Although the limited weight of A-shares is little more than a drop in the ocean when compared with the size of the Chinese mainland’s equity market, MSCI inclusion marks China’s grand entrance into global stock benchmarks. The change will immediately benefit the stocks included in the index, which will be bought by funds that track MSCI indexes.


The most heavily weighted stocks slated for MSCI inclusion will be the Industrial and Commercial Bank of China and China Construction Bank , the country’s top two lenders, as well as oil and gas giant PetroChina. Several other well-known companies such as Kweichow Moutai, China’s most famous liquor brand, and leading real estate company China Vanke also made the index. The final list added 11 companies and deleted nine others from MSCI’s initial list of 222 index constituents.

MSCI finally decided to include A-shares in some of its indexes in July 2017 after rejecting them for three years running. Some $11 trillion in global assets are benchmarked to MSCI indexes, the company said. Among them, the MSCI Emerging Markets Index was tracked by funds with more than $1.9 trillion in assets in total at the end of last year.

MSCI said it had refused to include A-shares in its indexes due to China’s capital controls, opaque regulations and the limited access it gave foreign investors to its domestic stock markets. However, starting in 2014, China addressed these problems by launching two stock connect programs that linked the Hong Kong stock market with those in Shanghai and Shenzhen. The programs widened global investors’ access to the mainland stock markets.
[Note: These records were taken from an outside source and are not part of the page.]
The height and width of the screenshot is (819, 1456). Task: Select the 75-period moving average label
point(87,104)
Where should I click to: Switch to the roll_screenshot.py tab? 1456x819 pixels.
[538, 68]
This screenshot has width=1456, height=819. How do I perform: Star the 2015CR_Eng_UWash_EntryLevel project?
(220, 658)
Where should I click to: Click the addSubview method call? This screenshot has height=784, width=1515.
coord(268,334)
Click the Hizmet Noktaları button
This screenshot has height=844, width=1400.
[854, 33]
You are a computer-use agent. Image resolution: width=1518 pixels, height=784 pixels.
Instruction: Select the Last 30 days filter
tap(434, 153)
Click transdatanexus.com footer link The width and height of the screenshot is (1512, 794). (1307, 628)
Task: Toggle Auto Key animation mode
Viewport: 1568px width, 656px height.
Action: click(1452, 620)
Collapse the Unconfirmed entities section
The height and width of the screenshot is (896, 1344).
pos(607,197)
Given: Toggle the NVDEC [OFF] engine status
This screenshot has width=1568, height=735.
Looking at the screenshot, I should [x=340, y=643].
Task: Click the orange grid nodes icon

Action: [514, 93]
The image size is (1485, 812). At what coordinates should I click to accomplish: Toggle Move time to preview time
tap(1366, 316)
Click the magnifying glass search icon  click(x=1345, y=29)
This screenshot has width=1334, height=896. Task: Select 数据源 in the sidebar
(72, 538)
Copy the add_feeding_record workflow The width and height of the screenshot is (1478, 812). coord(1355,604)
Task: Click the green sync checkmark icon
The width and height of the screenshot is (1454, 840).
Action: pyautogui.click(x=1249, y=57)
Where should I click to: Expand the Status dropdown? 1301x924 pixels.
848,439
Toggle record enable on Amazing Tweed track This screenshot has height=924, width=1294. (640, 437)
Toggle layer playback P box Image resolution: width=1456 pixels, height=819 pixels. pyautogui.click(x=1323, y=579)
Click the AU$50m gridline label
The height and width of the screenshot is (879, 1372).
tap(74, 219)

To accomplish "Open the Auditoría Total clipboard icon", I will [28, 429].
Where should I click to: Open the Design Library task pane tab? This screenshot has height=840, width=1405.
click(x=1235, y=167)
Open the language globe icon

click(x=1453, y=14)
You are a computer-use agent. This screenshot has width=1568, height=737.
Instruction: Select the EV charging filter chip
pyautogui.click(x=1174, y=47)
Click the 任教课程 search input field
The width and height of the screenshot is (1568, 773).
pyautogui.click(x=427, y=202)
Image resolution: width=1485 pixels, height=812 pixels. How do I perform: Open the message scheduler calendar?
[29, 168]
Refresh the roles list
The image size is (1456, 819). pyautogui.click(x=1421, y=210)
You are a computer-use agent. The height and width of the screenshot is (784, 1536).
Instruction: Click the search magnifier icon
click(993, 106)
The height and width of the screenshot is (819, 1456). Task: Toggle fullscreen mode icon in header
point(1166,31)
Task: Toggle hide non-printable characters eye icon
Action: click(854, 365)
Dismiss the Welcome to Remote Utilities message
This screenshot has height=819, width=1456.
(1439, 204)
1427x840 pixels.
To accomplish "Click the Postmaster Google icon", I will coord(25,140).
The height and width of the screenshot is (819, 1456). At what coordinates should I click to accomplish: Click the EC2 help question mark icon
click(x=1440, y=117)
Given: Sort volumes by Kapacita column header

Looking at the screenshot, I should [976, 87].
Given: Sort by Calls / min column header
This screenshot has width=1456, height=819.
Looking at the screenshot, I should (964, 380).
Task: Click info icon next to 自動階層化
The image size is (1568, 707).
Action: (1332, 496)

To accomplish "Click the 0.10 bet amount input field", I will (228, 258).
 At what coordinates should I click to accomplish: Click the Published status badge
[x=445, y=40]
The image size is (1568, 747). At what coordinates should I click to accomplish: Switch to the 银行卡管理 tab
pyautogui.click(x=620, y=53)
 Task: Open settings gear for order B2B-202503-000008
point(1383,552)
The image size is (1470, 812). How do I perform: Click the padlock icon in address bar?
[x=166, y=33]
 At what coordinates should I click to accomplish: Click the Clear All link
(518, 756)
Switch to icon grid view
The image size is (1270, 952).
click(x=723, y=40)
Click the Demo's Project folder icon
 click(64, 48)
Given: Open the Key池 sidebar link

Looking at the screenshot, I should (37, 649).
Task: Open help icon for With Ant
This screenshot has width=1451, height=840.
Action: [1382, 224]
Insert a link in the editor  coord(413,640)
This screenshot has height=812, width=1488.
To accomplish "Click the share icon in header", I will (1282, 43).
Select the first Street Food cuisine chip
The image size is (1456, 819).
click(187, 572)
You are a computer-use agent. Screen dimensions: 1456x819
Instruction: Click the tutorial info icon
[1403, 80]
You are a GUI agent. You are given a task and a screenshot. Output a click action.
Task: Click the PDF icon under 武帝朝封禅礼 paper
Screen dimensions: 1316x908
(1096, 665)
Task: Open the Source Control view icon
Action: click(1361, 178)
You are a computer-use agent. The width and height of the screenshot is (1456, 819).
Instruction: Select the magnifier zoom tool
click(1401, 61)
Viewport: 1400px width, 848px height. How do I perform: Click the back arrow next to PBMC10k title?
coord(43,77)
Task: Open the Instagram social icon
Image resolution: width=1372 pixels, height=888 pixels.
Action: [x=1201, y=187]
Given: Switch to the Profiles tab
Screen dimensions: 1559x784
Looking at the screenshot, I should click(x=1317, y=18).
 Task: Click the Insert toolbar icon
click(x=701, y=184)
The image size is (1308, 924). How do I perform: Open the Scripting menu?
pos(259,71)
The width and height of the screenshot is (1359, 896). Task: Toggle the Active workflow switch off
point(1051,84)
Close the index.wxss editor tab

On May 1, the government quadrupled the cap on how much investors in Hong Kong could invest in mainland stocks through the links each day.

Some foreign investors are bullish about the inclusion. J.P. Morgan Asset Management, the fund management arm of U.S. investment bank JPMorgan, announced Monday that it will seek a controlling stake of its China joint venture and will double its research coverage of the A-share market to more than 200 stocks over the next 12 to 18 months.

“The inclusion sends a message that global investors can’t afford to ignore onshore China equities anymore,” according to Howard Wang, head of Greater China Equities at J.P. Morgan Asset Management. Wang estimated $6.6 billion passive inflows may migrate to these companies, along with as much as $40 billion in active inflows into Chinese securities.

Stocks in the consumer, pharmaceutical and information technology sectors will benefit from MSCI inclusion, as the weight of those shares has been increased based on the performance of those sectors this year, said Luo Wenjie, executive director of the Quantitative Investment Department at China Southern Asset Management Co. Ltd.

This story has been corrected to explain that 2.5% referred to the inclusion factor of the 234 A-share companies that were scheduled to be added to the MSCI indexes on June 1. MSCI also planned to eventually boost the inclusion factor to 5%.